This article on Acts 2:39 is about grace in our lives, and grace and forgiveness.

Source: Clarion, 1985. 2 pages.

Acts 2:39 – Grace Magnified

For the promise is to you and to your children and to all that are far off …

Acts 2:39a

These well-known words of Peter's sermon on the day of Pentecost, heard every time a child is baptized in the church, might perhaps be losing some of their meaning for us, simply because we hear them so often, and because they are often used as one of the basic Scriptural proofs of infant baptism. We see the wide breadth of the text in the expression "all that are far off," but its depth may be lost to us. This appears in the first words of the text, "For to you is the promise …" Who are those referred to here?

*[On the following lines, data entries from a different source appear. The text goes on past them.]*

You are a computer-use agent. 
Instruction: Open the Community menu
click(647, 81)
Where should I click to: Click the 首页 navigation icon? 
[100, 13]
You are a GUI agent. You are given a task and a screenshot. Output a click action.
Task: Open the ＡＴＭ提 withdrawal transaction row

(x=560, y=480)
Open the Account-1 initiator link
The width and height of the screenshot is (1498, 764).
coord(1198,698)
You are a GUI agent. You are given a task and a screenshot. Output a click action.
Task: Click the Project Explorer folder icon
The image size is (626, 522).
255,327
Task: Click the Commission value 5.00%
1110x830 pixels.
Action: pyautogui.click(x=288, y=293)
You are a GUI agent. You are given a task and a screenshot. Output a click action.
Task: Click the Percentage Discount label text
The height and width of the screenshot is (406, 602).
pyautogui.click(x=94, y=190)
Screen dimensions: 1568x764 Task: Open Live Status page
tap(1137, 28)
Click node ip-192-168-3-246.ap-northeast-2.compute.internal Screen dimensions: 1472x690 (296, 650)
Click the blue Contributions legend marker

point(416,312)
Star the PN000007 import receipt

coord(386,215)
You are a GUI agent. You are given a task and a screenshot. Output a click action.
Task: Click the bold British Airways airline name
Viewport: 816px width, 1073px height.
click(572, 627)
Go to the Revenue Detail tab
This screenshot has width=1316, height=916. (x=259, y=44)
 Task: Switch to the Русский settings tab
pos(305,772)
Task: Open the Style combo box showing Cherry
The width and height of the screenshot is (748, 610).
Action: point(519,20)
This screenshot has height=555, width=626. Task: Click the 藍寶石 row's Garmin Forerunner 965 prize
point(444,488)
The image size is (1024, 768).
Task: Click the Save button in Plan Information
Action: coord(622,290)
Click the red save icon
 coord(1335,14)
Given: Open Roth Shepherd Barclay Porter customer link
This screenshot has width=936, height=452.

The context gives the answer; in the climax of this sermon, Peter concludes that God has made both Lord and Christ this Jesus "whom you crucified," acts 2:36. Peter addresses roughly the same crowd that had been gathered in Jerusalem fifty days before, and had participated in Christ's condemnation and subsequent crucifixion. They had cried out, "His blood be on us and on our children." (Matthew 27:25). To these same people who had thus called an enduring curse upon themselves, Peter proclaims God's promise and His blessing – also enduring through the generations.

Here something of the depth of God's unending grace opens up before us. For in the death of the well-Beloved, sin had reached its culmination point, its climax. No sin is greater than the willful murder of God's only Son, the special Messenger He sent into the world to proclaim His justice and truth. Man can do nothing worse than this. This sin – the crucifixion of the Son of God – is tantamount to making a curse out of God's blessing, and expressing the highest hatred and contempt for the LORD God. Many acted in ignorance, as Peter himself says, Acts 3:17. Yet this does not affect their guilt! The proclamation of Pentecost does not ignore this guilt! Golgotha is the living proof, the verifiable evidence in the hands of the apostles and of God Himself which proves universal guilt, not only of the Jews but also the Gentiles. This is what we have done!

What a surge of life then comes forward on those words: "For to you is the promise …" The greatest possible injury has been inflicted against the Holy One. But at the same time, He is prepared to overlook it, if only we repent and believe in Jesus. The culmination of sin also leads to the greatest offer of grace. The peak point of sin yields grace magnified, – indeed, grace perfected in the proclamation of the new covenant. And is that not what Pentecost is all about? With Pentecost, all comes fullness. The full maturation of sin to such a vile deed opens the door to the fullness of grace proclaimed for Jew and Gentile alike. Along with the peak of guilt comes the proclamation of fullness of amnesty, release from guilt through the blood of the cross! And that promise comes to one and all, young and old, in the same way God gave His covenant promises in the old covenant.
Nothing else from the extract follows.